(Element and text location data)
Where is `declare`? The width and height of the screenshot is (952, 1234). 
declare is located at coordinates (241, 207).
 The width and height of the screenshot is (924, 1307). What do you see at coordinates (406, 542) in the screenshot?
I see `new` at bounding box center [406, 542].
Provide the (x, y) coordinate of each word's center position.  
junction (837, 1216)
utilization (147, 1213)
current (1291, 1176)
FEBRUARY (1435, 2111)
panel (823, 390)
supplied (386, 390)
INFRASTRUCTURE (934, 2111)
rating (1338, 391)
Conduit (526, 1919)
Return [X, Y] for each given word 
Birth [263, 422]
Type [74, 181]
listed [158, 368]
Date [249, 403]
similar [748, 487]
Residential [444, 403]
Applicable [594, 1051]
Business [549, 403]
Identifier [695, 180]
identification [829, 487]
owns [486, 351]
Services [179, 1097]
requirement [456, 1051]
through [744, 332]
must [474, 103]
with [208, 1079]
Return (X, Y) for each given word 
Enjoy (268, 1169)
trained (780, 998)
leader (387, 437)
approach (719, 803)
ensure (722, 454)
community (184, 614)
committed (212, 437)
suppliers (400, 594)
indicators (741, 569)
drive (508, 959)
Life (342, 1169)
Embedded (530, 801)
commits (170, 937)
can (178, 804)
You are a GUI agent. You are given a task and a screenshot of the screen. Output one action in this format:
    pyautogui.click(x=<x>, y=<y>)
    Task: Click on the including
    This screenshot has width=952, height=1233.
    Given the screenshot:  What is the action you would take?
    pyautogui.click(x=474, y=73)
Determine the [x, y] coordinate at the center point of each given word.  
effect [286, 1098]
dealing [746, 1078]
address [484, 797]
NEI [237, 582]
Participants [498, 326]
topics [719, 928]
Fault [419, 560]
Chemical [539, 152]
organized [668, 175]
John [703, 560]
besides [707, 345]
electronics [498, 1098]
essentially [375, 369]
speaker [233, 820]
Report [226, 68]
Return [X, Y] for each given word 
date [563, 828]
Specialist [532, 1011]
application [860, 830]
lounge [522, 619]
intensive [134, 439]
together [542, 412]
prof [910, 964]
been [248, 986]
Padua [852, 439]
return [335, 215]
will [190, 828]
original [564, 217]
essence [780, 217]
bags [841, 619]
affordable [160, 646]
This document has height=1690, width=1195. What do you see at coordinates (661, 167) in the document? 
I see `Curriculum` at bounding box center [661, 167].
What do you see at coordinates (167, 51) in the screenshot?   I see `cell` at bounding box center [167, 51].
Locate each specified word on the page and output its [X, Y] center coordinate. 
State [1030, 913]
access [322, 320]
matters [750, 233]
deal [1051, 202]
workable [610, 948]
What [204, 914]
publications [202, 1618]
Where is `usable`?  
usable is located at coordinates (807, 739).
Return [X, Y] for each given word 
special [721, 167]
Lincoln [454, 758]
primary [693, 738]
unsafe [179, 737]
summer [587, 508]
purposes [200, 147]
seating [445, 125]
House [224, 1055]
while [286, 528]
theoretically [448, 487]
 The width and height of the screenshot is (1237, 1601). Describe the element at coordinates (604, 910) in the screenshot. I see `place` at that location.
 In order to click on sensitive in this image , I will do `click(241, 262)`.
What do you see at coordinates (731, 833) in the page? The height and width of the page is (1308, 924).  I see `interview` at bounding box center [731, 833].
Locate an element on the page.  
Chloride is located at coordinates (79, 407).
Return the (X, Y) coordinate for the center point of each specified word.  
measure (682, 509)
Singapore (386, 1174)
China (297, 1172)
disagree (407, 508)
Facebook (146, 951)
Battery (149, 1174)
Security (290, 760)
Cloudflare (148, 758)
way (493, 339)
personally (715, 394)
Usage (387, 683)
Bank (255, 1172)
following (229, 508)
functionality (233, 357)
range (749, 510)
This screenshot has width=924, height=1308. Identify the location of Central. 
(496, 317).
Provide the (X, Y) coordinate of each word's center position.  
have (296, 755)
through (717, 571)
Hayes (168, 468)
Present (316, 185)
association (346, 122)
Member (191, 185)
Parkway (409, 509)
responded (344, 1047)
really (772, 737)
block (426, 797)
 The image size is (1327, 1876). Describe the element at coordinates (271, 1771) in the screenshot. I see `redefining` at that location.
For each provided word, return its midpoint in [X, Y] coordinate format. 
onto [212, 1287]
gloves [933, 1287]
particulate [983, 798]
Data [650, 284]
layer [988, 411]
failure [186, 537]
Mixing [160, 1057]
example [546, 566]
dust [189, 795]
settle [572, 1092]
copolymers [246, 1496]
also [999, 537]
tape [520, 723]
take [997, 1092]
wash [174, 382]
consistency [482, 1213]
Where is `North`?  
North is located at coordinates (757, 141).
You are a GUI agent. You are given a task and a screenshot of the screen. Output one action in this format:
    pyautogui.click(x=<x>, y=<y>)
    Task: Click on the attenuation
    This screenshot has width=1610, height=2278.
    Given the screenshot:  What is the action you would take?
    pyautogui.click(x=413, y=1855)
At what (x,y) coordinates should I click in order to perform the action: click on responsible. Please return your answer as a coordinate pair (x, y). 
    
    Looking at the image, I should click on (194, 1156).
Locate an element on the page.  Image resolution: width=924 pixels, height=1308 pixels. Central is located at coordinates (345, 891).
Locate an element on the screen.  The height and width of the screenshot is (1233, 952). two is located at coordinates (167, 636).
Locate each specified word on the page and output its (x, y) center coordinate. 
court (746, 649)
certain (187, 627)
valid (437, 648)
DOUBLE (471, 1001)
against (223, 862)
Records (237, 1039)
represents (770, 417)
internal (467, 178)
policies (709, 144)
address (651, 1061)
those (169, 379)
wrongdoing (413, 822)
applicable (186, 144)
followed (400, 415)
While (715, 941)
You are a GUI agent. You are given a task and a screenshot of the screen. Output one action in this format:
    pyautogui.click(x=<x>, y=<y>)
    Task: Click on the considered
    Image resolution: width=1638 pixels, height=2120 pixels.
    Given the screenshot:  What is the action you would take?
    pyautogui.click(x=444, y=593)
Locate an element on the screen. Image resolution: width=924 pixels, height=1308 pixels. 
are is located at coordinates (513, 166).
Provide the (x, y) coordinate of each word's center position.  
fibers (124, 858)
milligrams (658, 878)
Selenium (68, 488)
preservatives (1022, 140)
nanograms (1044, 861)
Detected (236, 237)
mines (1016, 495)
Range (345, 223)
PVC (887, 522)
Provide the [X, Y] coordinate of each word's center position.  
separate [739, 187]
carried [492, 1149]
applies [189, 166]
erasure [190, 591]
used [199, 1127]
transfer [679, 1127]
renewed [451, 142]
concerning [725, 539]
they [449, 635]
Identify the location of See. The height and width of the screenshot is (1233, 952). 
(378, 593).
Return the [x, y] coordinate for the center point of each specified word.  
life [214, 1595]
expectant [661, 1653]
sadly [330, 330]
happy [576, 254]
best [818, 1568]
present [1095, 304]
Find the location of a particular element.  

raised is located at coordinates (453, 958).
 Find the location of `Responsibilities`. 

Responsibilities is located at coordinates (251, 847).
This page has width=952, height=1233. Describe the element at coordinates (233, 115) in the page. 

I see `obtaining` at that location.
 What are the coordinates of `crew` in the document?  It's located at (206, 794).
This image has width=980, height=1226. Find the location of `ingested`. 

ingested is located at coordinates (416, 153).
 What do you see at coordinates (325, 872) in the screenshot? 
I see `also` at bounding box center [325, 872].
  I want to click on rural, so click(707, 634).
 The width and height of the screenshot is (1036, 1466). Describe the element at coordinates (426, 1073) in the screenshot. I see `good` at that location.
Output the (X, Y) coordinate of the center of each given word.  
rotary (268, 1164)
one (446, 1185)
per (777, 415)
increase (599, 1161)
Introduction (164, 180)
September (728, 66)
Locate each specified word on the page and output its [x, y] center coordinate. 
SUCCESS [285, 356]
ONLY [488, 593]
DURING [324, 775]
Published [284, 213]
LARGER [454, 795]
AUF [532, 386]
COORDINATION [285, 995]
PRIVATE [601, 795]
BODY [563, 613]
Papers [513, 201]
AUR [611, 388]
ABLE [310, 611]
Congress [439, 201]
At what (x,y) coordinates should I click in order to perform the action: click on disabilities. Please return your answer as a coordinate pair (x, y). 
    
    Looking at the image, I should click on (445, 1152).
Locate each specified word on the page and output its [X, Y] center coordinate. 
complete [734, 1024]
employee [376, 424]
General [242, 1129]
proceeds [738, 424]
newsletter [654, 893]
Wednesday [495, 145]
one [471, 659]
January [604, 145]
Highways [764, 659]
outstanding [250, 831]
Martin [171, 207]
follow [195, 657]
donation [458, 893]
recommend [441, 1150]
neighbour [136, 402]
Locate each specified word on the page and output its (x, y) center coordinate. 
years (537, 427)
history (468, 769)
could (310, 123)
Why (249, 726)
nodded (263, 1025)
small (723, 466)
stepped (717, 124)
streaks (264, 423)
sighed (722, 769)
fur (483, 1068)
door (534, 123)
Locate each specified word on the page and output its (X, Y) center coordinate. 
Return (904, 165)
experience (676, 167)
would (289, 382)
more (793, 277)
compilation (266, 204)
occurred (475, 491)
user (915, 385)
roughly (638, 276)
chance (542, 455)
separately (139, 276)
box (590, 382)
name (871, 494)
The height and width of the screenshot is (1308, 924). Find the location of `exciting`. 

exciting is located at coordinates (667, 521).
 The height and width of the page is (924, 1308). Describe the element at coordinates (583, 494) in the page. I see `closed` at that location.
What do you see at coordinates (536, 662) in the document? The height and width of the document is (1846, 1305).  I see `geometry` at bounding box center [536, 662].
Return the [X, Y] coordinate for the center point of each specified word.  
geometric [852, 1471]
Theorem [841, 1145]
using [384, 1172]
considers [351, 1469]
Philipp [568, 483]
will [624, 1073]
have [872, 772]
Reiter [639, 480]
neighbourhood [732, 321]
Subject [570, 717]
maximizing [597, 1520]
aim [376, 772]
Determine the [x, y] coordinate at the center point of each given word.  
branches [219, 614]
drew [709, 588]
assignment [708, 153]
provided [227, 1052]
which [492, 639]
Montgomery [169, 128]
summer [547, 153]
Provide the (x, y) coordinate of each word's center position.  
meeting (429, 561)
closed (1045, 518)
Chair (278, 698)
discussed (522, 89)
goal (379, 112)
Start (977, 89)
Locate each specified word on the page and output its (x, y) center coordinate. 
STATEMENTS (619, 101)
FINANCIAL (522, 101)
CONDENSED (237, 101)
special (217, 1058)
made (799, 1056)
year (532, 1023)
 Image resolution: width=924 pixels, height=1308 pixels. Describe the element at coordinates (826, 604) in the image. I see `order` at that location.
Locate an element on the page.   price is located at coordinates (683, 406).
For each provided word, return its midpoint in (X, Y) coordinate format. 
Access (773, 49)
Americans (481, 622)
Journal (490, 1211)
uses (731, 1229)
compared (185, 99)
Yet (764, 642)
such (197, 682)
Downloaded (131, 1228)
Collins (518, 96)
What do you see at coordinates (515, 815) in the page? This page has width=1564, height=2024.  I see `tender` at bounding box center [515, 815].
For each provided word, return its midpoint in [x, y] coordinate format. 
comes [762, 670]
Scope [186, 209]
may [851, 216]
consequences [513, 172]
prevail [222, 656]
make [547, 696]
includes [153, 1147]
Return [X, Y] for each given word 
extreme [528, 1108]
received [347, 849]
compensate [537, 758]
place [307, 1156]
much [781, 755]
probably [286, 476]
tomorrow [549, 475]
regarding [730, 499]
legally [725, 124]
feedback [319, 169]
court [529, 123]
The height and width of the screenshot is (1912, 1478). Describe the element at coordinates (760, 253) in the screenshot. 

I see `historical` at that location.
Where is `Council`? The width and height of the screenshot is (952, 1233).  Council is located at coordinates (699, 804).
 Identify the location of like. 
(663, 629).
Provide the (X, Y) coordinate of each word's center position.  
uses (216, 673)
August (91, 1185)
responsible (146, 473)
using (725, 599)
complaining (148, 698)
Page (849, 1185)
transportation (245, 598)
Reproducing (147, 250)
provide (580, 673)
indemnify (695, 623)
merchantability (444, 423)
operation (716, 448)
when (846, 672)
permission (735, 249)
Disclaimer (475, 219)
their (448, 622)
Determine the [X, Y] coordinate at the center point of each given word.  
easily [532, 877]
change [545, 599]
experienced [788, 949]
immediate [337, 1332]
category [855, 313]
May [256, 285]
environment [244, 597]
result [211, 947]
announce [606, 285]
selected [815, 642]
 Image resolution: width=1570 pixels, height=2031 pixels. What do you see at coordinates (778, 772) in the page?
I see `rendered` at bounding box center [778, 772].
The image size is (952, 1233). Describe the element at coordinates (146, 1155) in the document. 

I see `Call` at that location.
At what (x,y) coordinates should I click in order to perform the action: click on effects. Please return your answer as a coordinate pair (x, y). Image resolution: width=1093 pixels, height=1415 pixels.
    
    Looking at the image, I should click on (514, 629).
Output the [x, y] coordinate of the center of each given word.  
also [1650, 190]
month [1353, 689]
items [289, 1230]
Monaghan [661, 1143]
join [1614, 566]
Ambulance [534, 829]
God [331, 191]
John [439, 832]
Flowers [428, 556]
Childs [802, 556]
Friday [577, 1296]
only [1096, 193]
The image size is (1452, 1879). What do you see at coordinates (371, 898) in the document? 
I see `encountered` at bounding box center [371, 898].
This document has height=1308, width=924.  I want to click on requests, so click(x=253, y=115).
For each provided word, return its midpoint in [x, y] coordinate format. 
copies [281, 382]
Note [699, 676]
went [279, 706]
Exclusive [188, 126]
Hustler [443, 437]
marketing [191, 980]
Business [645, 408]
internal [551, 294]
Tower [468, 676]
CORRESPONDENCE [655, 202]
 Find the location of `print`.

Directive: Rewrite the lines between the one holding "responded (344, 1047)" and the one holding "certain (187, 627)", inclusive, changing "provided" to "given" and leaving everything else as it is.

The reply:
responded (344, 1047)
really (772, 737)
block (426, 797)
 The image size is (1327, 1876). Describe the element at coordinates (271, 1771) in the screenshot. I see `redefining` at that location.
For each given word, return its midpoint in [X, Y] coordinate format. 
onto [212, 1287]
gloves [933, 1287]
particulate [983, 798]
Data [650, 284]
layer [988, 411]
failure [186, 537]
Mixing [160, 1057]
example [546, 566]
dust [189, 795]
settle [572, 1092]
copolymers [246, 1496]
also [999, 537]
tape [520, 723]
take [997, 1092]
wash [174, 382]
consistency [482, 1213]
Where is `North`?  
North is located at coordinates (757, 141).
You are a GUI agent. You are given a task and a screenshot of the screen. Output one action in this format:
    pyautogui.click(x=<x>, y=<y>)
    Task: Click on the attenuation
    This screenshot has width=1610, height=2278.
    Given the screenshot:  What is the action you would take?
    pyautogui.click(x=413, y=1855)
At what (x,y) coordinates should I click in order to perform the action: click on responsible. Please return your answer as a coordinate pair (x, y). 
    
    Looking at the image, I should click on (194, 1156).
Locate an element on the page.  Image resolution: width=924 pixels, height=1308 pixels. Central is located at coordinates (345, 891).
Locate an element on the screen.  The height and width of the screenshot is (1233, 952). two is located at coordinates (167, 636).
Locate each specified word on the page and output its (x, y) center coordinate. 
court (746, 649)
certain (187, 627)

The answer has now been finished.